Collected data entries:
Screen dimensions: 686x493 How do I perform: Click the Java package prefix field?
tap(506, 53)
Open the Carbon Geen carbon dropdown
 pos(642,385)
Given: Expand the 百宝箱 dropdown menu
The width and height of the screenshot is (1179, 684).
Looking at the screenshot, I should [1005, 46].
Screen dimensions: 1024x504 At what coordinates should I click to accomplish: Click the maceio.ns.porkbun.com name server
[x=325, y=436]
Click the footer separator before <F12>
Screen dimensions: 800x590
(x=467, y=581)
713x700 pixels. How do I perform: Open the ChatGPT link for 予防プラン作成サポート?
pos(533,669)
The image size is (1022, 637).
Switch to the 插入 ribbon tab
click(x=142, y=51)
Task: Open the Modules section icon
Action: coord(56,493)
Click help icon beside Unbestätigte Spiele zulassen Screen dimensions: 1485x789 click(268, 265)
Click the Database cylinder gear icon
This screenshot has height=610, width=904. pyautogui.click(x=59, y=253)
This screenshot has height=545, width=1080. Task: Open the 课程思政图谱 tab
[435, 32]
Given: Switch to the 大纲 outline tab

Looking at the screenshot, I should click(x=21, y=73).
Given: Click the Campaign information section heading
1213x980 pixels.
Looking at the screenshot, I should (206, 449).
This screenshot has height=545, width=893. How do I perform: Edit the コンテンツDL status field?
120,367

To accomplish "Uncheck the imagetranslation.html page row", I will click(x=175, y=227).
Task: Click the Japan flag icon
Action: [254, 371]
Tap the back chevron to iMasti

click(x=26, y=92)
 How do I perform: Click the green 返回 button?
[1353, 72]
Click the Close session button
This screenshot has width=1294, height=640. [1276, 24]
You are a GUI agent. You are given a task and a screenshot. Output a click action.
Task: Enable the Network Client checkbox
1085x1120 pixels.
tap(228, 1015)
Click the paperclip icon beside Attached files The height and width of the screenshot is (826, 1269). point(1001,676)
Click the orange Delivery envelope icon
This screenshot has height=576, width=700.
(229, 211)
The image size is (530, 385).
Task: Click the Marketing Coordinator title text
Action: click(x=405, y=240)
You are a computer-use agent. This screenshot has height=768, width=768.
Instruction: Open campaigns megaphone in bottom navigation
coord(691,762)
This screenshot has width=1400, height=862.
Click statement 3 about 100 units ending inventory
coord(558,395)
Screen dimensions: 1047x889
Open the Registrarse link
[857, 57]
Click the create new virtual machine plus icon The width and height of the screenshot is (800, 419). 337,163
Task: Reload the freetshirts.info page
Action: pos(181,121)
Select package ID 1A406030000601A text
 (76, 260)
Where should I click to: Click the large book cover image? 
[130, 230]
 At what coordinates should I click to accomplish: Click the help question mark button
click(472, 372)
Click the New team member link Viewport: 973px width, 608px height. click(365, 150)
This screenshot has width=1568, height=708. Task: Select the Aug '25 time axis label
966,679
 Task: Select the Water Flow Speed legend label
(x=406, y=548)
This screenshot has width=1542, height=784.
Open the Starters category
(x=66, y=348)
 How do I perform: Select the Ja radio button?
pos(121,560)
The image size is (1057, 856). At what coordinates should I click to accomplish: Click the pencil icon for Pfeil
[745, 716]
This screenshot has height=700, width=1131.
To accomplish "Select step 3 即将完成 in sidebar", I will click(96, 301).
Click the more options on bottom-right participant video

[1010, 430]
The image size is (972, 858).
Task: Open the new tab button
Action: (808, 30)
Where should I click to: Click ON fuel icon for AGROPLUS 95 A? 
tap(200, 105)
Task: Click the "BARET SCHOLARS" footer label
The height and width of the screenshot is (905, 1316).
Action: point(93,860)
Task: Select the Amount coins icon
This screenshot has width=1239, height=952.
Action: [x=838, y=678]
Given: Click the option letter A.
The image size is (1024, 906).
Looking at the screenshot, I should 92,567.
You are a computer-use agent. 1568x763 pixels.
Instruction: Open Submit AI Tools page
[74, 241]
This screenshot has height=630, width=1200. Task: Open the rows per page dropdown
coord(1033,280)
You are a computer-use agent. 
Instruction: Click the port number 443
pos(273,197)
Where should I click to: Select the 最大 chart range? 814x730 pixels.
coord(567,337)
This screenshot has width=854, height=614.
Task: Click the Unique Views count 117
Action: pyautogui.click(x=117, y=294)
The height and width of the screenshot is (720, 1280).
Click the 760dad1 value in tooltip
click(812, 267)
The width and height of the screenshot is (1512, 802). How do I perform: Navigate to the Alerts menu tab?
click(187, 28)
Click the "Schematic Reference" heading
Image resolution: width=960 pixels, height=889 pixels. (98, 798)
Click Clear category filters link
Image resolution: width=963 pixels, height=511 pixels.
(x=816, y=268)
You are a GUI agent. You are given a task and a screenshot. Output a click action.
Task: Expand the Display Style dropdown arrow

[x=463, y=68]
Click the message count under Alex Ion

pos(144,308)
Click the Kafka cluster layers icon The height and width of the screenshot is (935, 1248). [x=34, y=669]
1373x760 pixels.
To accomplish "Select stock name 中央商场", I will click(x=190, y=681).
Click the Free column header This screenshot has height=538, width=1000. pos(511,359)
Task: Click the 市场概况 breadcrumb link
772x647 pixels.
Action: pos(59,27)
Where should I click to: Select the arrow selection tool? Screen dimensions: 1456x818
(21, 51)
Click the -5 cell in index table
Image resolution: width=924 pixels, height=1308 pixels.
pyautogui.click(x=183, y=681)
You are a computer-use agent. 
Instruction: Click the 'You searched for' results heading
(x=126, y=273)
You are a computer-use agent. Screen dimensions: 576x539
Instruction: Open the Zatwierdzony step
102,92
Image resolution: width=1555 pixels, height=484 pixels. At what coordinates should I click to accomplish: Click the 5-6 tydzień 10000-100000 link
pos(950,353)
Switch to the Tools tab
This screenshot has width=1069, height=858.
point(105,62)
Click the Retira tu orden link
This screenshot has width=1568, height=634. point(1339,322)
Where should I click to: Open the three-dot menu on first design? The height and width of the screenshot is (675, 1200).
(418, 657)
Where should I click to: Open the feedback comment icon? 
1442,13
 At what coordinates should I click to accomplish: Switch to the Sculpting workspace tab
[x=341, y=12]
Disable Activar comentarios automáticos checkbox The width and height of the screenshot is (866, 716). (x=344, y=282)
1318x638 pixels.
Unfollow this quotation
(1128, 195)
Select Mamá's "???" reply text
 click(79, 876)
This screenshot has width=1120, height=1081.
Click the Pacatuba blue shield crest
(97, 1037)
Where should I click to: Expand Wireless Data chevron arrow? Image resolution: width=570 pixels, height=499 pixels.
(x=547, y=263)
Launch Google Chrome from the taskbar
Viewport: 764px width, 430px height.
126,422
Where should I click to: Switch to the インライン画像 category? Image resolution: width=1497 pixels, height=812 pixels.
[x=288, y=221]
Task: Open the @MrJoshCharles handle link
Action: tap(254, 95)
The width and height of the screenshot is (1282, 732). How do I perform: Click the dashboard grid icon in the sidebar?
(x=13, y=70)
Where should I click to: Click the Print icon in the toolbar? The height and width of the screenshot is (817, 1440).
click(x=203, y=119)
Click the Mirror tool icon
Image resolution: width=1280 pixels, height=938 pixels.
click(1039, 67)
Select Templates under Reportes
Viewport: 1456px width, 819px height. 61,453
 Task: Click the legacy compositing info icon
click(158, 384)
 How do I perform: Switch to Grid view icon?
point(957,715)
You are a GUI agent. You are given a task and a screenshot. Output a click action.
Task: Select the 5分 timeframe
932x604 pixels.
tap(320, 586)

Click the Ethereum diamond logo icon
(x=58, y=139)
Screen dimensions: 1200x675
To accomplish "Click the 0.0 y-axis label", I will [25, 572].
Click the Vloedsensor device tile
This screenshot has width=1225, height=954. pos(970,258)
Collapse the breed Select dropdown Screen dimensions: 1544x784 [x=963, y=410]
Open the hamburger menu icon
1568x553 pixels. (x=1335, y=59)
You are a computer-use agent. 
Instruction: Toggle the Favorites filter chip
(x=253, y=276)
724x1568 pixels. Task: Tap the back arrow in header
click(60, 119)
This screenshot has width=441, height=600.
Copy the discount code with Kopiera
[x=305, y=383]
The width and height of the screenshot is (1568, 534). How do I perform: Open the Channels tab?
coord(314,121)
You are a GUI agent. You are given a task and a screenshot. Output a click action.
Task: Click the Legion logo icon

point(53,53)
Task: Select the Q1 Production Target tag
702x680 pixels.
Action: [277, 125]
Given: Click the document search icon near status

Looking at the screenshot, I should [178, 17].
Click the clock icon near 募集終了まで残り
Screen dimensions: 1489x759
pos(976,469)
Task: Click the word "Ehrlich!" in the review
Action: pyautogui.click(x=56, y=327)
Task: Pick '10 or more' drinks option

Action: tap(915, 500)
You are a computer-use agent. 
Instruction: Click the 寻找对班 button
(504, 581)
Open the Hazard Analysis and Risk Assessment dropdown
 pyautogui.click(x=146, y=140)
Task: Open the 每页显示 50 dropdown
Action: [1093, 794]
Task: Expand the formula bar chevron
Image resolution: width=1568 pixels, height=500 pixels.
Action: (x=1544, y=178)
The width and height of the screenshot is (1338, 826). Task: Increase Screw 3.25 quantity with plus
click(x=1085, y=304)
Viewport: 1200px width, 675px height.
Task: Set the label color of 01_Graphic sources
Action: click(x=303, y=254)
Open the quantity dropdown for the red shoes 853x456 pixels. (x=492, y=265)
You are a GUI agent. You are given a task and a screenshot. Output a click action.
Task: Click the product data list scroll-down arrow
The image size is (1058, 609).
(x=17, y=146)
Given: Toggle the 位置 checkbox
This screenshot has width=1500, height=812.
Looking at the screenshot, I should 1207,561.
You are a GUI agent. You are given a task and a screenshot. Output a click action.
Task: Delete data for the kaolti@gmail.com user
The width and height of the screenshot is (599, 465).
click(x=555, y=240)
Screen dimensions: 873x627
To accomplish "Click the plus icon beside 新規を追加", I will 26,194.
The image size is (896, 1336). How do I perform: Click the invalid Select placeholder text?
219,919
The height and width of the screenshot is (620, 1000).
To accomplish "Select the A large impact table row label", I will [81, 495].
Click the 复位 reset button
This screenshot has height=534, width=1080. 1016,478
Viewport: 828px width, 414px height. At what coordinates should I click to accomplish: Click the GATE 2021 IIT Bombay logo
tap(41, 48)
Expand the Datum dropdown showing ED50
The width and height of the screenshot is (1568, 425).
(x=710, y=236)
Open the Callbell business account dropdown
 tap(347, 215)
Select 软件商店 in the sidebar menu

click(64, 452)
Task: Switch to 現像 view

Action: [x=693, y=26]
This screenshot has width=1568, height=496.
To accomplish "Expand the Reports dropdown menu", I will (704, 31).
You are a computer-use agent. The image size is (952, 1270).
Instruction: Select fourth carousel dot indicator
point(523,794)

» Task prompt
Retype only this portion of the data above: the line containing "Click the Retira tu orden link", the line containing "Task: Select the 5分 timeframe", and all lines between them, exactly.

» Written answer
Click the Retira tu orden link
This screenshot has width=1568, height=634. point(1339,322)
Where should I click to: Open the three-dot menu on first design? The height and width of the screenshot is (675, 1200).
(418, 657)
Where should I click to: Open the feedback comment icon? 
1442,13
 At what coordinates should I click to accomplish: Switch to the Sculpting workspace tab
[x=341, y=12]
Disable Activar comentarios automáticos checkbox The width and height of the screenshot is (866, 716). (x=344, y=282)
1318x638 pixels.
Unfollow this quotation
(1128, 195)
Select Mamá's "???" reply text
 click(79, 876)
This screenshot has width=1120, height=1081.
Click the Pacatuba blue shield crest
(97, 1037)
Where should I click to: Expand Wireless Data chevron arrow? Image resolution: width=570 pixels, height=499 pixels.
(x=547, y=263)
Launch Google Chrome from the taskbar
Viewport: 764px width, 430px height.
126,422
Where should I click to: Switch to the インライン画像 category? Image resolution: width=1497 pixels, height=812 pixels.
[x=288, y=221]
Task: Open the @MrJoshCharles handle link
Action: tap(254, 95)
The width and height of the screenshot is (1282, 732). How do I perform: Click the dashboard grid icon in the sidebar?
(x=13, y=70)
Where should I click to: Click the Print icon in the toolbar? The height and width of the screenshot is (817, 1440).
click(x=203, y=119)
Click the Mirror tool icon
Image resolution: width=1280 pixels, height=938 pixels.
click(1039, 67)
Select Templates under Reportes
Viewport: 1456px width, 819px height. 61,453
 Task: Click the legacy compositing info icon
click(158, 384)
 How do I perform: Switch to Grid view icon?
point(957,715)
You are a GUI agent. You are given a task and a screenshot. Output a click action.
Task: Select the 5分 timeframe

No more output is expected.